§ **Trecho do artigo**
- - -

Os contribuintes e o acesso à informação

Paulo R. Sehn e Ana Carolina Utimati

31/08/2015

Na atual conjuntura da chamada "sociedade do conhecimento", a disponibilidade de dados se mostra tão essencial quanto o acesso aos meios tecnológicos para o exercício de direitos. E são vários os dispositivos constitucionais que garantem aos cidadãos o acesso a informações detidas pelos entes governamentais que sejam de seu interesse.

A constituição já preconiza que todo cidadão tem direito de receber dos órgãos públicos informações de interesse particular, coletivo ou geral (com exceção do que for imprescindível para segurança do Estado). Também regula o habeas data para assegurar o conhecimento e a correção de informações relativas aos cidadãos e impõe a elaboração de lei que assegure o acesso dos usuários a registros administrativos e a informações sobre atos de governo, o que foi materializado por via da Lei de Acesso à Informação (nº 12.527/2011).

- - -

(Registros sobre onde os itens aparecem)

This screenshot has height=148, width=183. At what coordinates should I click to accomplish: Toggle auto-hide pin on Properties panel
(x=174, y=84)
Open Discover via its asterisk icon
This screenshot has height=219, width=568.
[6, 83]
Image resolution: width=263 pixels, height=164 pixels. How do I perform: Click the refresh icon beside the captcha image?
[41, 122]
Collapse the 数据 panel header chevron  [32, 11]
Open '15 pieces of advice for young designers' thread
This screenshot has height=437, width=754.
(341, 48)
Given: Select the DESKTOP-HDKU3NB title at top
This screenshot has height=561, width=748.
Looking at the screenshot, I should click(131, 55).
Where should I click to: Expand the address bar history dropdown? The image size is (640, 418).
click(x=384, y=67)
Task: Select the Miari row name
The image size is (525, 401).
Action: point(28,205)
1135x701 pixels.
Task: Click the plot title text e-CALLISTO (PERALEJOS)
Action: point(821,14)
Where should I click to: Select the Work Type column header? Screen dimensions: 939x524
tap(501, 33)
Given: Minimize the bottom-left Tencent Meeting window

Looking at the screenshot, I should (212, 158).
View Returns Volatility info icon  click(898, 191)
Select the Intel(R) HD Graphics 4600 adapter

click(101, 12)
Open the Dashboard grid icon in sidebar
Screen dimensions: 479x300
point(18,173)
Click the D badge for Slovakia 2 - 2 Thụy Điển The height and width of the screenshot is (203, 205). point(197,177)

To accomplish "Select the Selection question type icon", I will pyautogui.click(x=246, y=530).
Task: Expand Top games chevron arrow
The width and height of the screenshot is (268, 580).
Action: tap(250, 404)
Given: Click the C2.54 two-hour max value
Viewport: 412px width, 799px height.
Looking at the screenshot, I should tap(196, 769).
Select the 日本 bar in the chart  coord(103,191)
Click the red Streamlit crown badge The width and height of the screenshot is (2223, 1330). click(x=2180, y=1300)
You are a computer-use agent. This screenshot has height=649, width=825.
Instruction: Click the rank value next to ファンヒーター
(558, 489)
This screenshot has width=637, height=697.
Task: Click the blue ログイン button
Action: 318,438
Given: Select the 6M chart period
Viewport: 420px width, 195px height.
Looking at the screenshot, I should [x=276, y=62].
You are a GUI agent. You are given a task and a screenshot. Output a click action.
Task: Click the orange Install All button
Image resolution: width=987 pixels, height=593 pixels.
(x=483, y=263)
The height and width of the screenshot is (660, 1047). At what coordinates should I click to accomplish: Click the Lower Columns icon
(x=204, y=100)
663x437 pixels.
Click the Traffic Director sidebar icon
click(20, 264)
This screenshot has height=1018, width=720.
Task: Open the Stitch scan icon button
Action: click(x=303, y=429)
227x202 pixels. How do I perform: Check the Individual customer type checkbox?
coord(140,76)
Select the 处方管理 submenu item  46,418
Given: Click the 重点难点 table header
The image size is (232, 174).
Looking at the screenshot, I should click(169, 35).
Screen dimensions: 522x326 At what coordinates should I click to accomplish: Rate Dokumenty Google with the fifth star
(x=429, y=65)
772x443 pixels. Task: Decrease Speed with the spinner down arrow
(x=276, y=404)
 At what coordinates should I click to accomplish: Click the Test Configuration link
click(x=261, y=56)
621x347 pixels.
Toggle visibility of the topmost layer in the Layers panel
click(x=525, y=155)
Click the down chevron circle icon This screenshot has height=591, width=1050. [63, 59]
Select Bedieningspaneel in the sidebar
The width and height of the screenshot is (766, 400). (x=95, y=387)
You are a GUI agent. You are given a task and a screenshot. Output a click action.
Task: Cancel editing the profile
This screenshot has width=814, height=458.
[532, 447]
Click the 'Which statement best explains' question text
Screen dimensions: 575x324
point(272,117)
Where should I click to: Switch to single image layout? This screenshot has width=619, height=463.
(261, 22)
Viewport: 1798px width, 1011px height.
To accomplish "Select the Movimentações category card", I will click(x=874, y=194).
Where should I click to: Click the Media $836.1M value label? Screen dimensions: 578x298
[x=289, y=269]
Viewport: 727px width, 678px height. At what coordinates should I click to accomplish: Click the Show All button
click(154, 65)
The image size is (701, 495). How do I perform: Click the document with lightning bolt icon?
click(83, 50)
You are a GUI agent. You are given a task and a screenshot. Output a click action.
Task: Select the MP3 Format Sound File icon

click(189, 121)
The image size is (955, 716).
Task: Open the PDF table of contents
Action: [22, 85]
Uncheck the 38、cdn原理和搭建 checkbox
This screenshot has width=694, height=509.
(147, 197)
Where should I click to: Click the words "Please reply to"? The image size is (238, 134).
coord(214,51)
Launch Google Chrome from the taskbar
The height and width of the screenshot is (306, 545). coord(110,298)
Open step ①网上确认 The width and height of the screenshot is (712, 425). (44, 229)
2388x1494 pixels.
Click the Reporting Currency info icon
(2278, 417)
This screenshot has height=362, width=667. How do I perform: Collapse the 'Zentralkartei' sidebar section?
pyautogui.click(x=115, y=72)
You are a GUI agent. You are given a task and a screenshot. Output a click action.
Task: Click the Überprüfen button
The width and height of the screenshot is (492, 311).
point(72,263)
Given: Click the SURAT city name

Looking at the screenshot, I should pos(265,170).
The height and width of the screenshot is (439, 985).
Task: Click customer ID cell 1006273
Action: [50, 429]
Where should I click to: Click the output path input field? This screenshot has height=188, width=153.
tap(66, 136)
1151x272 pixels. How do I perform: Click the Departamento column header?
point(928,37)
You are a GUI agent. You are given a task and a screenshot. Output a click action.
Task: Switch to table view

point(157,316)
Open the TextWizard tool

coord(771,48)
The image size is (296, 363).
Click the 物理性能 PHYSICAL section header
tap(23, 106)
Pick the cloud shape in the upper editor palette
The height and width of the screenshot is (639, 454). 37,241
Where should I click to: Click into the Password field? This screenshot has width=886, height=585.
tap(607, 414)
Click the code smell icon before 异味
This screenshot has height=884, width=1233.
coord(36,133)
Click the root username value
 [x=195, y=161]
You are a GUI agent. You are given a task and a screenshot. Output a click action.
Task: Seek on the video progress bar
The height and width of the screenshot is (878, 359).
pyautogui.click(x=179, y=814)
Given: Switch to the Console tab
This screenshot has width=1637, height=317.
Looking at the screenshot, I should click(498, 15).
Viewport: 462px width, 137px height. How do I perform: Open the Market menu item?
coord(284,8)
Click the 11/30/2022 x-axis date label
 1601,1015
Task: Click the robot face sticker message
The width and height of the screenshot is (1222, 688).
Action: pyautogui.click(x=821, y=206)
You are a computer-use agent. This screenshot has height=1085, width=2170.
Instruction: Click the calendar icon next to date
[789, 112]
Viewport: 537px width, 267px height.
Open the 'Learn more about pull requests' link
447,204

- - -

§ **O que fazer**
• a. Transcreva do artigo sobre acesso à informação o trecho que vai de "A constituição já" até "Informação (nº 12.527/2011).", inclusive.
• b. Devolva sem alterações as linhas dos registros que vão da linha com "Given: Click the SURAT city name" até a linha com "Action: pyautogui.click(x=821, y=206)", incluindo ambas.
O artigo e os registros são independentes um do outro.

§ **Respostas resolvidas**
• a.
A constituição já preconiza que todo cidadão tem direito de receber dos órgãos públicos informações de interesse particular, coletivo ou geral (com exceção do que for imprescindível para segurança do Estado). Também regula o habeas data para assegurar o conhecimento e a correção de informações relativas aos cidadãos e impõe a elaboração de lei que assegure o acesso dos usuários a registros administrativos e a informações sobre atos de governo, o que foi materializado por via da Lei de Acesso à Informação (nº 12.527/2011).

• b.
Given: Click the SURAT city name

Looking at the screenshot, I should pos(265,170).
The height and width of the screenshot is (439, 985).
Task: Click customer ID cell 1006273
Action: [50, 429]
Where should I click to: Click the output path input field? This screenshot has height=188, width=153.
tap(66, 136)
1151x272 pixels. How do I perform: Click the Departamento column header?
point(928,37)
You are a GUI agent. You are given a task and a screenshot. Output a click action.
Task: Switch to table view

point(157,316)
Open the TextWizard tool

coord(771,48)
The image size is (296, 363).
Click the 物理性能 PHYSICAL section header
tap(23, 106)
Pick the cloud shape in the upper editor palette
The height and width of the screenshot is (639, 454). 37,241
Where should I click to: Click into the Password field? This screenshot has width=886, height=585.
tap(607, 414)
Click the code smell icon before 异味
This screenshot has height=884, width=1233.
coord(36,133)
Click the root username value
 [x=195, y=161]
You are a GUI agent. You are given a task and a screenshot. Output a click action.
Task: Seek on the video progress bar
The height and width of the screenshot is (878, 359).
pyautogui.click(x=179, y=814)
Given: Switch to the Console tab
This screenshot has width=1637, height=317.
Looking at the screenshot, I should click(498, 15).
Viewport: 462px width, 137px height. How do I perform: Open the Market menu item?
coord(284,8)
Click the 11/30/2022 x-axis date label
 1601,1015
Task: Click the robot face sticker message
The width and height of the screenshot is (1222, 688).
Action: pyautogui.click(x=821, y=206)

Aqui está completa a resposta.